Saved entries:
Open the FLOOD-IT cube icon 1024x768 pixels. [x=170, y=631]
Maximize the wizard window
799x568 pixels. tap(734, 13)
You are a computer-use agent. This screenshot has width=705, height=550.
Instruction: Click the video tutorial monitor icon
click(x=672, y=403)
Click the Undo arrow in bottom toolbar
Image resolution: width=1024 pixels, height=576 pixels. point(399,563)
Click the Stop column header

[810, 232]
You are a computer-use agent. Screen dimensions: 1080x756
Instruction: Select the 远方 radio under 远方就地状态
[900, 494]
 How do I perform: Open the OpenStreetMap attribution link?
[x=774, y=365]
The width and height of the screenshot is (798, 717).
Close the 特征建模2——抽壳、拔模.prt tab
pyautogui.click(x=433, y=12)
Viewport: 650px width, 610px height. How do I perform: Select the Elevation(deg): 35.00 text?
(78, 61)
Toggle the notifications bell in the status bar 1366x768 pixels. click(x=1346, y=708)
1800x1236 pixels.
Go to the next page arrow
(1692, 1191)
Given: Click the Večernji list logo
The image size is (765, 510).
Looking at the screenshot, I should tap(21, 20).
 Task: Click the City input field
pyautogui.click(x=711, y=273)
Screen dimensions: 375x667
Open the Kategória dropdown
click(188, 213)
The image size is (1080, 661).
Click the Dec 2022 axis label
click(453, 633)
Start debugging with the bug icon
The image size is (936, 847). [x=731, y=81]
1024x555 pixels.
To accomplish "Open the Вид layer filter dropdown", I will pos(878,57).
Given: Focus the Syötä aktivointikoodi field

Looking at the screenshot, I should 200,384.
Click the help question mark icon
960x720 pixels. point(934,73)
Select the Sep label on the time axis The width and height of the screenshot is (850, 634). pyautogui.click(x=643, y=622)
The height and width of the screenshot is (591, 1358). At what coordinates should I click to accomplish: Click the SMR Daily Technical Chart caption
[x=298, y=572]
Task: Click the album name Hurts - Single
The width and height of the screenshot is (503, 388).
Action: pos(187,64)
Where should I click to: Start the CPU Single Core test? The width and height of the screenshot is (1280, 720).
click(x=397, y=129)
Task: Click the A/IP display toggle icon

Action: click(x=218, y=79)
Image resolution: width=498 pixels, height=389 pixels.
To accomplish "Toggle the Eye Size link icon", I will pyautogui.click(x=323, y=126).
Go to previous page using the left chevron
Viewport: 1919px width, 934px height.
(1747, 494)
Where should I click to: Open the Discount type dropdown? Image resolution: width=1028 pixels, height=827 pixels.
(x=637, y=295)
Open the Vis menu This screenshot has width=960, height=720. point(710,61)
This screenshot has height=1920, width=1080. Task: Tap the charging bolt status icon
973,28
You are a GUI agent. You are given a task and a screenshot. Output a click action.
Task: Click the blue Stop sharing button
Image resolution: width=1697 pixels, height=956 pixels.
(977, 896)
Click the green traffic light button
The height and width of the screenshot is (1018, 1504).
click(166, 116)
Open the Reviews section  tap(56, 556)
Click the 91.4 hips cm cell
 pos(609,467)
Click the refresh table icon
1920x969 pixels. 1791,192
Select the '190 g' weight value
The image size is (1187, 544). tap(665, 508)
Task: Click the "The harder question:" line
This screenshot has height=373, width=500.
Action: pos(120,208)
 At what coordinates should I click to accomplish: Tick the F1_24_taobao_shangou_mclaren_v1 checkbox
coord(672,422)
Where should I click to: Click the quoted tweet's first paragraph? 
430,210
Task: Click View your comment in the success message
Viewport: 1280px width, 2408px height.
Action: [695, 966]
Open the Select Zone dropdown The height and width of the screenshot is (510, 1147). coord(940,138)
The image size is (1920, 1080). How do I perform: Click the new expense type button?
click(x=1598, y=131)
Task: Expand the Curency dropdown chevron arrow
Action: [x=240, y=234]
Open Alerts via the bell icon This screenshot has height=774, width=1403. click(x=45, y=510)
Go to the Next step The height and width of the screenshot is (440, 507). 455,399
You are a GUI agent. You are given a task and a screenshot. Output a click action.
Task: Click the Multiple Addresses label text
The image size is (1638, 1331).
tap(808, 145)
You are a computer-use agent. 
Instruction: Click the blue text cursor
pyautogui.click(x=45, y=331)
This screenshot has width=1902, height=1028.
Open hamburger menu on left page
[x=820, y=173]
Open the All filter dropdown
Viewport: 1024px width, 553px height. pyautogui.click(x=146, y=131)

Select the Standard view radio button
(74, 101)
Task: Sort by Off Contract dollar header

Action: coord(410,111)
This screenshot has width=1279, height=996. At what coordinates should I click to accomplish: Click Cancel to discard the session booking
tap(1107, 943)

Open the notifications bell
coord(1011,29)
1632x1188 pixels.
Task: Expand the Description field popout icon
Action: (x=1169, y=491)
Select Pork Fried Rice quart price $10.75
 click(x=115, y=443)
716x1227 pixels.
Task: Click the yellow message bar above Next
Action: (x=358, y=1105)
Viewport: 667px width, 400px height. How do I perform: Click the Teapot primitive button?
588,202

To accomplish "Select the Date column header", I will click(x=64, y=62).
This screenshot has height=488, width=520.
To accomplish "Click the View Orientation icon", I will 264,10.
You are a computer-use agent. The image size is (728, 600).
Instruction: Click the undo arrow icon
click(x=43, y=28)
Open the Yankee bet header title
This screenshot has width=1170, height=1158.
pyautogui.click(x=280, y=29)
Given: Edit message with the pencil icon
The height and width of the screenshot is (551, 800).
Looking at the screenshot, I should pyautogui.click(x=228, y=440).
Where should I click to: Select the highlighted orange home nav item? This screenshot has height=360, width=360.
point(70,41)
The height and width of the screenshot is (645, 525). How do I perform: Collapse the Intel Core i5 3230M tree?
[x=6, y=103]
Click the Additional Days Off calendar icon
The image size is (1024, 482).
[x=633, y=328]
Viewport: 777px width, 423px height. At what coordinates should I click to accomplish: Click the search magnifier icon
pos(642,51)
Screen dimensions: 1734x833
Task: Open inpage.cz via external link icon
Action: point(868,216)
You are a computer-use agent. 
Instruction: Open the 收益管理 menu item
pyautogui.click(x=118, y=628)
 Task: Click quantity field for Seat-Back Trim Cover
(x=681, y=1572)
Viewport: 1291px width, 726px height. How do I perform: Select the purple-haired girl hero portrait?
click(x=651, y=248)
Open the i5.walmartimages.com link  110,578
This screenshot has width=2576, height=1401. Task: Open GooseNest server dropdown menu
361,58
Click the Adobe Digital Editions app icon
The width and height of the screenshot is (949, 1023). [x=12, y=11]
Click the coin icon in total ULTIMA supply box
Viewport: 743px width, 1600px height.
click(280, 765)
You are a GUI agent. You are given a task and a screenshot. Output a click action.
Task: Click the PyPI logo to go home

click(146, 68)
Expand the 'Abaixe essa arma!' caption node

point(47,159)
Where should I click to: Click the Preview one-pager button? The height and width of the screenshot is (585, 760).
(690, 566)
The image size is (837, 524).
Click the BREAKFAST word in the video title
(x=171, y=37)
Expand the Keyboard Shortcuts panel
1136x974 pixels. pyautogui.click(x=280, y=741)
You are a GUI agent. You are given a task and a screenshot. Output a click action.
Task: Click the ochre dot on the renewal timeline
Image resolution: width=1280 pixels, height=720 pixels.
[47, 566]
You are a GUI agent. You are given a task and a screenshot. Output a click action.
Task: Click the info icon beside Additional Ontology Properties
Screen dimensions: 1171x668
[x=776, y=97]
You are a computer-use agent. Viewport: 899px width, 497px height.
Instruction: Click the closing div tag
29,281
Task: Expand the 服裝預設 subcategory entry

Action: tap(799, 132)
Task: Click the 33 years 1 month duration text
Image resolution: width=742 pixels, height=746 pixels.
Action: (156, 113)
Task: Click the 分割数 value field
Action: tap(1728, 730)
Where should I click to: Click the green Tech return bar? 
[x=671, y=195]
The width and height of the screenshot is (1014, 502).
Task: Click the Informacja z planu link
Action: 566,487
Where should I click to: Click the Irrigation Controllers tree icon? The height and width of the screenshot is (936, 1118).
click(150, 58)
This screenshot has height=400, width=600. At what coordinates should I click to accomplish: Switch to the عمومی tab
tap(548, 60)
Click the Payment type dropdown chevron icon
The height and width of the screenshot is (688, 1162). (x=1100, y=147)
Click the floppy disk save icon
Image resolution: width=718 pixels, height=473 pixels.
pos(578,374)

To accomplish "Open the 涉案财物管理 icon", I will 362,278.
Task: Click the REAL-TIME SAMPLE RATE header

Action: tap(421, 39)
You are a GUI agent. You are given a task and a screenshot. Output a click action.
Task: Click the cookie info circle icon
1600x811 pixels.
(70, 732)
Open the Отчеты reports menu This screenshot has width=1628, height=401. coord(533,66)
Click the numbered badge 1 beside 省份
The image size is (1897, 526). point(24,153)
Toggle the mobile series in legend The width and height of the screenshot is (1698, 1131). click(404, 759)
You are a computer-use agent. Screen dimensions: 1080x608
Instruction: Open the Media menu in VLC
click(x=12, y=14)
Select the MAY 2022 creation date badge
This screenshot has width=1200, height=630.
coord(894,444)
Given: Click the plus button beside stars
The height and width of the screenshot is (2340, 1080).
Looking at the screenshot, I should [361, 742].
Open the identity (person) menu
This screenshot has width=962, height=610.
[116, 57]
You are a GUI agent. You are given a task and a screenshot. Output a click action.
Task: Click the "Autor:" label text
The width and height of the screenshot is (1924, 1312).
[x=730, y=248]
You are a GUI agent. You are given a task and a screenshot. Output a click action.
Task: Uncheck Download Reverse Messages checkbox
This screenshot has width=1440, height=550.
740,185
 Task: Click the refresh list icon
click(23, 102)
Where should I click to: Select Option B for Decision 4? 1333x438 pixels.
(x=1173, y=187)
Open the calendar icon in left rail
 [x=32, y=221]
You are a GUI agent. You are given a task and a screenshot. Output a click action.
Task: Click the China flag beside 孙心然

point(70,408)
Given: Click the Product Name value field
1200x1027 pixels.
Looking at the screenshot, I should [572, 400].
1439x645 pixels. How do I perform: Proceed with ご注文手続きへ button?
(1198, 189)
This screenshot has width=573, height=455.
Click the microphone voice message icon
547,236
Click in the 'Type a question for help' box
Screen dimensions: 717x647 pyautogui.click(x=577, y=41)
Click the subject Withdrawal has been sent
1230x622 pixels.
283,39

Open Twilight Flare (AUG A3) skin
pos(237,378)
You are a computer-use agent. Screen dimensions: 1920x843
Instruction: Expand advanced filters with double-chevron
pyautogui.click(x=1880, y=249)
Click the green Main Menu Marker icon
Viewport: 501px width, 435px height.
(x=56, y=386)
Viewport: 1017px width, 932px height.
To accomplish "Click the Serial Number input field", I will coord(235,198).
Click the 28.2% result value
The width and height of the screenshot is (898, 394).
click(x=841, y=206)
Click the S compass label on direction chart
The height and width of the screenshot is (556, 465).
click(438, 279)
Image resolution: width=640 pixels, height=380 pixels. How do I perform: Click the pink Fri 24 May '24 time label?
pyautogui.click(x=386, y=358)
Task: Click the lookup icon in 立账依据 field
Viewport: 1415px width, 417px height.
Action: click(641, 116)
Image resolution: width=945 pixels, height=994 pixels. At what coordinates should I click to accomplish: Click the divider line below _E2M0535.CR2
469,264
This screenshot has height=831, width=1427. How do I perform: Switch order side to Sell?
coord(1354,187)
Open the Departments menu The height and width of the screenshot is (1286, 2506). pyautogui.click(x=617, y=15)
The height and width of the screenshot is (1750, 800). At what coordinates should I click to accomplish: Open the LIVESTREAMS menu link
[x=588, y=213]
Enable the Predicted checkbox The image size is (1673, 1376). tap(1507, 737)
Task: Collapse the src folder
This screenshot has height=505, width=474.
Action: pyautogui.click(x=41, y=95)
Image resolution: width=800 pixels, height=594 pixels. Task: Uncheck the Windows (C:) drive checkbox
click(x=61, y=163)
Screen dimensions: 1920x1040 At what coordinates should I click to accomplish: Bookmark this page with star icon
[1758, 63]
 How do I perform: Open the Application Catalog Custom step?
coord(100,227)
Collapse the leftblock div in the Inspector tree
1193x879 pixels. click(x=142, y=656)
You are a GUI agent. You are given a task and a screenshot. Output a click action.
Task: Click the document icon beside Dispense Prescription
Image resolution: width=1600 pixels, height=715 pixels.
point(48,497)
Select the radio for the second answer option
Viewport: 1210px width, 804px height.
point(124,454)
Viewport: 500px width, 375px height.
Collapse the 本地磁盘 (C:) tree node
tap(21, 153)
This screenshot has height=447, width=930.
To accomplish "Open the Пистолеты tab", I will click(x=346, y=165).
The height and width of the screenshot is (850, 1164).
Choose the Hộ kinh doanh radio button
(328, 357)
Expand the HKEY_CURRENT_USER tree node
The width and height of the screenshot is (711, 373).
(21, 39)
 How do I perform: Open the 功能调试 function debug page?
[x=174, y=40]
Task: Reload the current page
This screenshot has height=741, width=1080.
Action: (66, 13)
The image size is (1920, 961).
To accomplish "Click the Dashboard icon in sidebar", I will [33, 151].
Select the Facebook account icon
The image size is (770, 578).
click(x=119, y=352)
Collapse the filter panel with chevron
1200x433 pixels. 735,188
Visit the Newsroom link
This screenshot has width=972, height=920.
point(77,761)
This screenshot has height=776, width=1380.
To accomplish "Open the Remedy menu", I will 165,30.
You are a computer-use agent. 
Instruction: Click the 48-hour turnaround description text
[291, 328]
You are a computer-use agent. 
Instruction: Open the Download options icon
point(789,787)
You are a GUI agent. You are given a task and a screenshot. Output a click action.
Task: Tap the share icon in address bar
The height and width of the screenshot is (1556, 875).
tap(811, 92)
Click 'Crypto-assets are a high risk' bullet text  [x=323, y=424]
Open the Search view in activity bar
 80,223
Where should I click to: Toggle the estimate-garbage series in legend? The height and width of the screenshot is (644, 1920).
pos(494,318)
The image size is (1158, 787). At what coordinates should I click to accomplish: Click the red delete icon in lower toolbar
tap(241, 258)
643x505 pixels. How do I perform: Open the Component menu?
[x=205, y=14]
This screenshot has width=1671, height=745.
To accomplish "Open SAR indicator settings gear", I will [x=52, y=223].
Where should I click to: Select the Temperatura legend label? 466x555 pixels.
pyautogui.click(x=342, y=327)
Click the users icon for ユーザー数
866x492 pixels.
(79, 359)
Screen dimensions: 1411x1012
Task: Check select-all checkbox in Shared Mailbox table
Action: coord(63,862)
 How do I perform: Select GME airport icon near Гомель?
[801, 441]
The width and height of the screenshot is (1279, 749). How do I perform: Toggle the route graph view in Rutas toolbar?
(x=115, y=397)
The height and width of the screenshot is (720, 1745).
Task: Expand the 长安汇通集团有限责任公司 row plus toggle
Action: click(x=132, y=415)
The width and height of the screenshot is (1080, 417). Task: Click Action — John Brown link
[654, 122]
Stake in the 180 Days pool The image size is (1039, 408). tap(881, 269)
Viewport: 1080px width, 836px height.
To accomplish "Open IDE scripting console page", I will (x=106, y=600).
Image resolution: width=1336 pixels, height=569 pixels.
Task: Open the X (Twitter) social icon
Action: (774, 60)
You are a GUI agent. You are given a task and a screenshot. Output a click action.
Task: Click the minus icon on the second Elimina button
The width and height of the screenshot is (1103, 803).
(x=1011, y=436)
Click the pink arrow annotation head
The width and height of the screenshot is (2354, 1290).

## TASK REQUIREMENTS
Output the number of lines above holding the word "second", and nothing besides it.

## SOLUTION TO THIS TASK
2